» WHAT YOU NEED TO DO:
Can you quote the lines below exactly, starting at the line with "Given: Open the TEAM: Astronaut Abs title" and going through the last one?

(Stored records)
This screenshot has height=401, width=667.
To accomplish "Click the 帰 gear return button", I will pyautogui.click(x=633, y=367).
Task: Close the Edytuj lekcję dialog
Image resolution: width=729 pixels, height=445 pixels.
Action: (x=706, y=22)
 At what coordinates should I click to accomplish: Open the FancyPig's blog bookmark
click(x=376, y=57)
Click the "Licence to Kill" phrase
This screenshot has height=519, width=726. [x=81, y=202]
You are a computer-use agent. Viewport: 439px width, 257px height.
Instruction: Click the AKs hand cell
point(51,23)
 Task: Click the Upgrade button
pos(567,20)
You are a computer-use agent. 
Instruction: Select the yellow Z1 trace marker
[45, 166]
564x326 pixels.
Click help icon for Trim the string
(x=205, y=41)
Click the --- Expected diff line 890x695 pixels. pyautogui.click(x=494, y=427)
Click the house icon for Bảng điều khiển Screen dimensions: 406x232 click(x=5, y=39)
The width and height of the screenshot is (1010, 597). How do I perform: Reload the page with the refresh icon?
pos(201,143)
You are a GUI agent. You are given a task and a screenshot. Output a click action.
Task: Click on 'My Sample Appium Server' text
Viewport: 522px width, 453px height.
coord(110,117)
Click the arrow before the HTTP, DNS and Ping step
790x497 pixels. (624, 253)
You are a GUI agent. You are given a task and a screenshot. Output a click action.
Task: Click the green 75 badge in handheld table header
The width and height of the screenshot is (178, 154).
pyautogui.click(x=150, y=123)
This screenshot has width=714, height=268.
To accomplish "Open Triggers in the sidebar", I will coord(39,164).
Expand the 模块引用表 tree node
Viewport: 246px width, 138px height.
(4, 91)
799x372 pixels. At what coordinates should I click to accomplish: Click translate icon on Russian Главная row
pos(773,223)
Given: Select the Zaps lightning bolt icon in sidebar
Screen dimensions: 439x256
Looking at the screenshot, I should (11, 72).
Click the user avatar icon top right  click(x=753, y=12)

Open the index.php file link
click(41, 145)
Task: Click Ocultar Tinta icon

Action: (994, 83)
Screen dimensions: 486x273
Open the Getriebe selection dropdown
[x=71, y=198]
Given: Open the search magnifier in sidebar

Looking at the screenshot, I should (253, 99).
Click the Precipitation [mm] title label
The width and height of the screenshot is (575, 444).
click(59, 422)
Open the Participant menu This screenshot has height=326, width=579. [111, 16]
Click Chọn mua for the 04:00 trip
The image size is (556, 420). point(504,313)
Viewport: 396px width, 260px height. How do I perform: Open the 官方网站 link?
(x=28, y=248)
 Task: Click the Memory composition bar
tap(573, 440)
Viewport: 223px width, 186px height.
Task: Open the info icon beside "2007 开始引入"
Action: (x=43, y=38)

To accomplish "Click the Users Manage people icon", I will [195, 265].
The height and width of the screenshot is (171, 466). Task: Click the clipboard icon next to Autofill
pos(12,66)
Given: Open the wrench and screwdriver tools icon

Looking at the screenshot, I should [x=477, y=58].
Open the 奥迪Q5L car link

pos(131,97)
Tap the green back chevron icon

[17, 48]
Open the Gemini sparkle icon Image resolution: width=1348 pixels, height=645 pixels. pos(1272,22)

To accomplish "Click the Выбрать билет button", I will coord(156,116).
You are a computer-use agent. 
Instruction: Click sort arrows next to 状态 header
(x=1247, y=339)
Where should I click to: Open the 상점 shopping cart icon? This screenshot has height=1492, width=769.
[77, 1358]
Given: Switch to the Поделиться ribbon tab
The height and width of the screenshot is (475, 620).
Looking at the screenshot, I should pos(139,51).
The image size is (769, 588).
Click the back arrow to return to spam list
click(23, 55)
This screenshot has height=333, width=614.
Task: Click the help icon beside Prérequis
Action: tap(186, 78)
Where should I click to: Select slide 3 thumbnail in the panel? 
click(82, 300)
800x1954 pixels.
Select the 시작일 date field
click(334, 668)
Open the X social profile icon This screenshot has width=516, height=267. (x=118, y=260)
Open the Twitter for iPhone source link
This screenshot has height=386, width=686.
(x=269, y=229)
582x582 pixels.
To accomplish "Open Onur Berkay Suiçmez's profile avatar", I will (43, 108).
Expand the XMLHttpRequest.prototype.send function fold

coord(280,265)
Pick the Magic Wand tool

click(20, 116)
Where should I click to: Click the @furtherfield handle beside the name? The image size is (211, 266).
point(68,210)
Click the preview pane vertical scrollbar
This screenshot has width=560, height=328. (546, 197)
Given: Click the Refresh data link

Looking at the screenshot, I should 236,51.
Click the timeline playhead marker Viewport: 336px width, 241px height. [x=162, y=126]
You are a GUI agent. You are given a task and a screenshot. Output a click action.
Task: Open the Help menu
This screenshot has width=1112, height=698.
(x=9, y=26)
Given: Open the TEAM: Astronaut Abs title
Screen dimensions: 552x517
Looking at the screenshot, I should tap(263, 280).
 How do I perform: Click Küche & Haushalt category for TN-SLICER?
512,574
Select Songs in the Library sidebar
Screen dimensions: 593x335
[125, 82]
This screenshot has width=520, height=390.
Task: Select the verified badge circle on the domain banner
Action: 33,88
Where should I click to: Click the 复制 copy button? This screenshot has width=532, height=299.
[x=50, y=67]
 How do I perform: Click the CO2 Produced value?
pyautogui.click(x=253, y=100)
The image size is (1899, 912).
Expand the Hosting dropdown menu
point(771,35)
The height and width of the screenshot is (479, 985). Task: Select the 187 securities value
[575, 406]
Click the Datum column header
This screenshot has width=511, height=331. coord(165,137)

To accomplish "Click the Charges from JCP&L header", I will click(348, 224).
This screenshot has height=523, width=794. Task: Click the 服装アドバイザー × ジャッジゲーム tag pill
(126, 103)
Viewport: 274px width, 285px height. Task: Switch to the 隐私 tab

» OUTPUT BELOW:
Given: Open the TEAM: Astronaut Abs title
Screen dimensions: 552x517
Looking at the screenshot, I should tap(263, 280).
 How do I perform: Click Küche & Haushalt category for TN-SLICER?
512,574
Select Songs in the Library sidebar
Screen dimensions: 593x335
[125, 82]
This screenshot has width=520, height=390.
Task: Select the verified badge circle on the domain banner
Action: 33,88
Where should I click to: Click the 复制 copy button? This screenshot has width=532, height=299.
[x=50, y=67]
 How do I perform: Click the CO2 Produced value?
pyautogui.click(x=253, y=100)
The image size is (1899, 912).
Expand the Hosting dropdown menu
point(771,35)
The height and width of the screenshot is (479, 985). Task: Select the 187 securities value
[575, 406]
Click the Datum column header
This screenshot has width=511, height=331. coord(165,137)

To accomplish "Click the Charges from JCP&L header", I will click(348, 224).
This screenshot has height=523, width=794. Task: Click the 服装アドバイザー × ジャッジゲーム tag pill
(126, 103)
Viewport: 274px width, 285px height. Task: Switch to the 隐私 tab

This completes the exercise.